III. Realized Projects

Thurman Grant

Schindler Lab, Round One: Ghost in the Shell March 5 – April 24, 2011

I have always been interested in the underlying order and organization of the Schindler House, having used it as a case study for my students for many years. The intertwining of the L shape wings of the house with the garden, the rigorous and almost playful use of the 4-foot grid and sculpting of spaces through the use of simple movements within it, and the contractions and expansions of space through the interplay between the alternating heavy concrete and delicate wood-mullioned glass walls that envelope the house were all aspects of the design that I focused on over my many visits to the house.

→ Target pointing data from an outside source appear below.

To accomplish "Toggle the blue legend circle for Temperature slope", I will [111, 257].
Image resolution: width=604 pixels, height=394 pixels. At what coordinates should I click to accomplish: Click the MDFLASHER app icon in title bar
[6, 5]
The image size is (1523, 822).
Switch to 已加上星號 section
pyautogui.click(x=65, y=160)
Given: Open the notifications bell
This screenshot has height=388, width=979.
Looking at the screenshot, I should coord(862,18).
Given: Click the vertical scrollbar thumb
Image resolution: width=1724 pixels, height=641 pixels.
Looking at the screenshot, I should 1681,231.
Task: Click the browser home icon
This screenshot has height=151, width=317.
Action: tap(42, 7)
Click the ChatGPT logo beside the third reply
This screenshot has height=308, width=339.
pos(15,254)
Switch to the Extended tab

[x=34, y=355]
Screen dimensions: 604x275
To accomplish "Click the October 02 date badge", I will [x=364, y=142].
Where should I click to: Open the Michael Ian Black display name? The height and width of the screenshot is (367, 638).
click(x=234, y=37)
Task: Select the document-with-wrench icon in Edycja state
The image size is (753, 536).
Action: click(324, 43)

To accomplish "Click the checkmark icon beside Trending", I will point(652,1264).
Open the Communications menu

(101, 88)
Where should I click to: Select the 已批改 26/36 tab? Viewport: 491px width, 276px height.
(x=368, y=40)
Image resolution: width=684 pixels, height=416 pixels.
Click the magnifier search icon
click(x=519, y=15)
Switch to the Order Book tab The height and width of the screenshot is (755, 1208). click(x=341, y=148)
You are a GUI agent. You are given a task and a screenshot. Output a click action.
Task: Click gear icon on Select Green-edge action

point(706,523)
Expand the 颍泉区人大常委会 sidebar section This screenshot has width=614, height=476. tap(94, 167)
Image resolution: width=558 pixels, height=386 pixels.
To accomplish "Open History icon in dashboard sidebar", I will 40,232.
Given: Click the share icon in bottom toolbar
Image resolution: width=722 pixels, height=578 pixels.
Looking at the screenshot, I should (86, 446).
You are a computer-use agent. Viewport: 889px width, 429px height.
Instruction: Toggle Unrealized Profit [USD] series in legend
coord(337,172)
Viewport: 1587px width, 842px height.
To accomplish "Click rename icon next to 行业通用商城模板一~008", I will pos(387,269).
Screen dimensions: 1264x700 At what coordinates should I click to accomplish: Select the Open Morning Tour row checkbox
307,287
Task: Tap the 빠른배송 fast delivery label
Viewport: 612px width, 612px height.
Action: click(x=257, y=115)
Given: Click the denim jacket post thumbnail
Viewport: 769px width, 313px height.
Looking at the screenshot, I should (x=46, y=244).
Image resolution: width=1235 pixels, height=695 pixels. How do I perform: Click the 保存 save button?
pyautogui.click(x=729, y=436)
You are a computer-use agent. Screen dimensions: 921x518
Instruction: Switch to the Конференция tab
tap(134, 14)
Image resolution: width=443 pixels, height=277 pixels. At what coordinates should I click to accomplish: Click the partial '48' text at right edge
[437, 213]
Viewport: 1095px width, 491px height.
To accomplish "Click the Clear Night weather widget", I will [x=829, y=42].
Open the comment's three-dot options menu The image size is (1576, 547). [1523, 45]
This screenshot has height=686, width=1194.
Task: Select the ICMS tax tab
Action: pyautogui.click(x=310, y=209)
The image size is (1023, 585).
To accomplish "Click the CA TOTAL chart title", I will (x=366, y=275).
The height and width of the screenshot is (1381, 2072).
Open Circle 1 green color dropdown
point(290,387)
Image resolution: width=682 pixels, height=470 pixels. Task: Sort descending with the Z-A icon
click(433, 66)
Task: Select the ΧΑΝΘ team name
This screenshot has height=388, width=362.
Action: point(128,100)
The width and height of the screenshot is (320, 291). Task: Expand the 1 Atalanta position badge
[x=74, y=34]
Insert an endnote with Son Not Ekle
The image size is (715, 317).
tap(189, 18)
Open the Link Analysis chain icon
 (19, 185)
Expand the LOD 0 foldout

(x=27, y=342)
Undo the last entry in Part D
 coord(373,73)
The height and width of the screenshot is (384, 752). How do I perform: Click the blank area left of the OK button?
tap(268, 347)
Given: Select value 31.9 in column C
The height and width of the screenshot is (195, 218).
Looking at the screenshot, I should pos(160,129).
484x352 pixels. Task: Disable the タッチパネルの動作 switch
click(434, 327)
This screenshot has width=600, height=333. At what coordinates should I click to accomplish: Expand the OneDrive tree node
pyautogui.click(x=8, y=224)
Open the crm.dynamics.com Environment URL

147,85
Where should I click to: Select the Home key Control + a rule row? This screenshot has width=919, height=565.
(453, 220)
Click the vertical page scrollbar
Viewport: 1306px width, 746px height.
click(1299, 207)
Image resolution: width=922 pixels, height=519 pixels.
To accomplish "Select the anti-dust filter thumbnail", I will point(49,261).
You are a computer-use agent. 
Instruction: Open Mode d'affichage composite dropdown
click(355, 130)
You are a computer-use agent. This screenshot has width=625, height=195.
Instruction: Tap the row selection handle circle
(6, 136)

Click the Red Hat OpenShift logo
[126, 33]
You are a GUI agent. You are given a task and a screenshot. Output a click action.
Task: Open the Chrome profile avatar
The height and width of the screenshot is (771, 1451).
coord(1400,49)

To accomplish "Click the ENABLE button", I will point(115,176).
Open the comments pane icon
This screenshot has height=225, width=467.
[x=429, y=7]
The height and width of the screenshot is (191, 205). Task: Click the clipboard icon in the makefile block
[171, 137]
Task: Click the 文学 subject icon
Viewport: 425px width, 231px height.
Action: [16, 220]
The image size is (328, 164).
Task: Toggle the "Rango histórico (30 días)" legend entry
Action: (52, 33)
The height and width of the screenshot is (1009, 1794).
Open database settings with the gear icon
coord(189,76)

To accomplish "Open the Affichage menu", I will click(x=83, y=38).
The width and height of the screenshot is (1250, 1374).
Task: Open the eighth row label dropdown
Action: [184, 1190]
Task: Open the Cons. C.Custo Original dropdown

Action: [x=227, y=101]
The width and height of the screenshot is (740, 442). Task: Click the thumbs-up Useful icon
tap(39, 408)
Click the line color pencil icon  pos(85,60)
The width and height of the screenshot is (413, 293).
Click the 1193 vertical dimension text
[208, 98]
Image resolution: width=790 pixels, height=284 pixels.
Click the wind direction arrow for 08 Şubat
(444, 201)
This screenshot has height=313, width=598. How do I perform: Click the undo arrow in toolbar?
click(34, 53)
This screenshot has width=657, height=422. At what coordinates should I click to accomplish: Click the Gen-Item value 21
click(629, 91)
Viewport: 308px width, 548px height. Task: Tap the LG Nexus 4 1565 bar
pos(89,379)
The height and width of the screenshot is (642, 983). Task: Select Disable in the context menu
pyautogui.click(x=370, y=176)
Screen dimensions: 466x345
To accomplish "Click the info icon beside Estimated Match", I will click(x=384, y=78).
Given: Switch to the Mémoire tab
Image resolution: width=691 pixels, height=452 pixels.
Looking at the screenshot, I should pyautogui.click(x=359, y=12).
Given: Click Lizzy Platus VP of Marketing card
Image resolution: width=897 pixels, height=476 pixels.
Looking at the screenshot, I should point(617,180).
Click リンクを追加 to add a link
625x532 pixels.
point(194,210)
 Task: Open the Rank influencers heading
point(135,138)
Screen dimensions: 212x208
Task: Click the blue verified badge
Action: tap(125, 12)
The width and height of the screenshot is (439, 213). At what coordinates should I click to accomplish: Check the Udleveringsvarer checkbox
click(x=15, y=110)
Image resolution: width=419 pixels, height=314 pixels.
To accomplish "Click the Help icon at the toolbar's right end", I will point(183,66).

The first half of my installation for Schindler Lab greets visitors after they traverse the Chace wing, just past the double-sided copper fireplace that demarcates the center of the house. The wedge-shaped mirrors reflect the copper fireplace on one side while folding the space of Pauline Schindler’s studio back onto itself on the other, rendering the single studio space into an L shape that recreates the footprint of the two wings of the house. Taken together, the moves reveal and subvert the spatial logic of the architecture and also echo the many symmetries, reflected and diagonal, of both elements and masses of the house. In the final studio space, dedicated to R.M. Schindler, the anchoring back concrete wall is clad with mirrors, immersing the entire studio space and surrounding yard into a square-shaped garden pavilion. The mirroring again echoes the geometry of the architecture, the footprint of which is inscribed within a square, with the copper fireplace at the center.

A healthy dose of irreverence and playfulness developed during the process of making the project. I discovered Schindler’s disdain for expansive mirrored surfaces and their dematerializing effect on architectural form while I was installing expansive mirrored surfaces and dematerializing the form of his house. The shag-style connotations of the full-wall mirrors, which echoed the bohemian ghosts of the Schindlers’ lifestyle, was an added bonus to what had begun as an earnest, rational exercise. As these and other readings layered onto the project, I returned again and again to my simple interest in the house’s duality: of the play between the heavy concrete and the delicate glass and wood walls, and how these were placed and fluidly manifested by Schindler into the spaces of the house.

The organizing module for the house, which I had always understood as a 4-foot grid, I see now as a 2/4 module, or rhythm, as the two opposing sides of each of the four main studio spaces are offset from each other by 2 feet. While the concrete walls of each room march along consistently as 4-foot panels, portions of the glass and wood-mullioned walls dance between 2-foot, 4-foot, and other subdivisions, while a push or pull of 2 feet here and there in the placement of walls and windows introduces subtle dynamism into the spaces of the house.

Artist Olivia Booth, my collaborator on Schindler Lab, said she considered the vertical slot windows modulated at 4 feet across the concrete walls of the building to be the pulse, or heartbeat, of the house. I don’t think that way, so, of course, I loved this reading. As my familiarity with the three-dimensional underlay of the house’s design grew through the grafting of my spatial project onto Schindler’s, I started to see the house not as the actual building, but rather as its organizational underlay, marching along at offset 4-foot increments. The concrete walls, wood roof, and glazing mullions fell away, leaving the underlying three-dimensional wireframe exposed in my mind like a musical score. The system is not static but pulses with the pushes and pulls of the walls and windows, the dance between eaves and clerestories, and the play between the interior rooms and spaces of the yard. The wireframe is fuzzy, and it flickers with its manifestation into the Schindler House, which I see as but one of many possible iterations of the system: the walls and windows moving through Schindler’s choreography, temporarily landing in a pinwheel configuration, pausing to rest as the mediating envelope between house and garden.

Thurman Grant is a Los Angeles-based architect.